Records for locating words and elements:
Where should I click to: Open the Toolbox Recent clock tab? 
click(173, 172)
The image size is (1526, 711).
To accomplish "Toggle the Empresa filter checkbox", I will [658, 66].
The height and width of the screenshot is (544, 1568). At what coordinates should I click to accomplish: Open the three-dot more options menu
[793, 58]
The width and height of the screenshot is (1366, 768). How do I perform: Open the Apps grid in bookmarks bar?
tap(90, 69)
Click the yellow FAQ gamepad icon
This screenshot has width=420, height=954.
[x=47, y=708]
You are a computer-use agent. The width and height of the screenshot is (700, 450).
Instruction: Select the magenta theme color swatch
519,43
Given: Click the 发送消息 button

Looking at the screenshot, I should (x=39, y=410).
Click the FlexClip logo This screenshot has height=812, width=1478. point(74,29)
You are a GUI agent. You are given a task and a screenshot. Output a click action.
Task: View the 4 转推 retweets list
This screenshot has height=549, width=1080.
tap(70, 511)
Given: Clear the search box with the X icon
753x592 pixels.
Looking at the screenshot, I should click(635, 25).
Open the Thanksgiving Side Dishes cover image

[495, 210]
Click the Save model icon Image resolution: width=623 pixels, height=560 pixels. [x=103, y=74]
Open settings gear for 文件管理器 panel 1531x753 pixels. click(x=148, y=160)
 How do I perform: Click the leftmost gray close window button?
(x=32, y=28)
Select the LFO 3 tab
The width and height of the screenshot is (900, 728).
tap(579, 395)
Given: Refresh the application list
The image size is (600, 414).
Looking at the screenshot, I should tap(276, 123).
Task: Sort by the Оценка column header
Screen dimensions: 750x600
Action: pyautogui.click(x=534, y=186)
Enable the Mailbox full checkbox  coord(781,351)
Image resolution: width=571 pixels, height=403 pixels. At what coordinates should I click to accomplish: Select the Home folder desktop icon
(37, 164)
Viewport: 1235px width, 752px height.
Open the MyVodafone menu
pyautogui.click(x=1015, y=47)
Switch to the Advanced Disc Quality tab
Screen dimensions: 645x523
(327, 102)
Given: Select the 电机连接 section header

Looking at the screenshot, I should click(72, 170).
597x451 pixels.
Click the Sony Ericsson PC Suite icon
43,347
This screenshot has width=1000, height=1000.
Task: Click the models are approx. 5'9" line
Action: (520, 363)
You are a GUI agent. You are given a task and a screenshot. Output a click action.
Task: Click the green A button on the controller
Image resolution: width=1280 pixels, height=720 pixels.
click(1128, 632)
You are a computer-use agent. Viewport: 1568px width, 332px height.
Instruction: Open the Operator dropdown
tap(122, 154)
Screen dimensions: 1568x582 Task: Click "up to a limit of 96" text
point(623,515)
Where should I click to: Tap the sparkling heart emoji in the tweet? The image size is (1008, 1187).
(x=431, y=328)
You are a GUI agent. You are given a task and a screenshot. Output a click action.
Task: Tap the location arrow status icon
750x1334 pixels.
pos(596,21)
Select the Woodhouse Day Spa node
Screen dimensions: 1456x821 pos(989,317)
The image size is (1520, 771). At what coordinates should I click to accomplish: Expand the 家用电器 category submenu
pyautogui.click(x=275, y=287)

Exercise description
Recast every line of the records above as a numbered list, leaving out the blank lines.

Written response
1. Where should I click to: Open the Toolbox Recent clock tab? 
2. click(173, 172)
3. The image size is (1526, 711).
4. To accomplish "Toggle the Empresa filter checkbox", I will [658, 66].
5. The height and width of the screenshot is (544, 1568). At what coordinates should I click to accomplish: Open the three-dot more options menu
6. [793, 58]
7. The width and height of the screenshot is (1366, 768). How do I perform: Open the Apps grid in bookmarks bar?
8. tap(90, 69)
9. Click the yellow FAQ gamepad icon
10. This screenshot has width=420, height=954.
11. [x=47, y=708]
12. You are a computer-use agent. The width and height of the screenshot is (700, 450).
13. Instruction: Select the magenta theme color swatch
14. 519,43
15. Given: Click the 发送消息 button
16. Looking at the screenshot, I should (x=39, y=410).
17. Click the FlexClip logo This screenshot has height=812, width=1478. point(74,29)
18. You are a GUI agent. You are given a task and a screenshot. Output a click action.
19. Task: View the 4 转推 retweets list
20. This screenshot has height=549, width=1080.
21. tap(70, 511)
22. Given: Clear the search box with the X icon
23. 753x592 pixels.
24. Looking at the screenshot, I should click(635, 25).
25. Open the Thanksgiving Side Dishes cover image
26. [495, 210]
27. Click the Save model icon Image resolution: width=623 pixels, height=560 pixels. [x=103, y=74]
28. Open settings gear for 文件管理器 panel 1531x753 pixels. click(x=148, y=160)
29.  How do I perform: Click the leftmost gray close window button?
30. (x=32, y=28)
31. Select the LFO 3 tab
32. The width and height of the screenshot is (900, 728).
33. tap(579, 395)
34. Given: Refresh the application list
35. The image size is (600, 414).
36. Looking at the screenshot, I should tap(276, 123).
37. Task: Sort by the Оценка column header
38. Screen dimensions: 750x600
39. Action: pyautogui.click(x=534, y=186)
40. Enable the Mailbox full checkbox  coord(781,351)
41. Image resolution: width=571 pixels, height=403 pixels. At what coordinates should I click to accomplish: Select the Home folder desktop icon
42. (37, 164)
43. Viewport: 1235px width, 752px height.
44. Open the MyVodafone menu
45. pyautogui.click(x=1015, y=47)
46. Switch to the Advanced Disc Quality tab
47. Screen dimensions: 645x523
48. (327, 102)
49. Given: Select the 电机连接 section header
50. Looking at the screenshot, I should click(72, 170).
51. 597x451 pixels.
52. Click the Sony Ericsson PC Suite icon
53. 43,347
54. This screenshot has width=1000, height=1000.
55. Task: Click the models are approx. 5'9" line
56. Action: (520, 363)
57. You are a GUI agent. You are given a task and a screenshot. Output a click action.
58. Task: Click the green A button on the controller
59. Image resolution: width=1280 pixels, height=720 pixels.
60. click(1128, 632)
61. You are a computer-use agent. Viewport: 1568px width, 332px height.
62. Instruction: Open the Operator dropdown
63. tap(122, 154)
64. Screen dimensions: 1568x582 Task: Click "up to a limit of 96" text
65. point(623,515)
66. Where should I click to: Tap the sparkling heart emoji in the tweet? The image size is (1008, 1187).
67. (x=431, y=328)
68. You are a GUI agent. You are given a task and a screenshot. Output a click action.
69. Task: Tap the location arrow status icon
70. 750x1334 pixels.
71. pos(596,21)
72. Select the Woodhouse Day Spa node
73. Screen dimensions: 1456x821 pos(989,317)
74. The image size is (1520, 771). At what coordinates should I click to accomplish: Expand the 家用电器 category submenu
75. pyautogui.click(x=275, y=287)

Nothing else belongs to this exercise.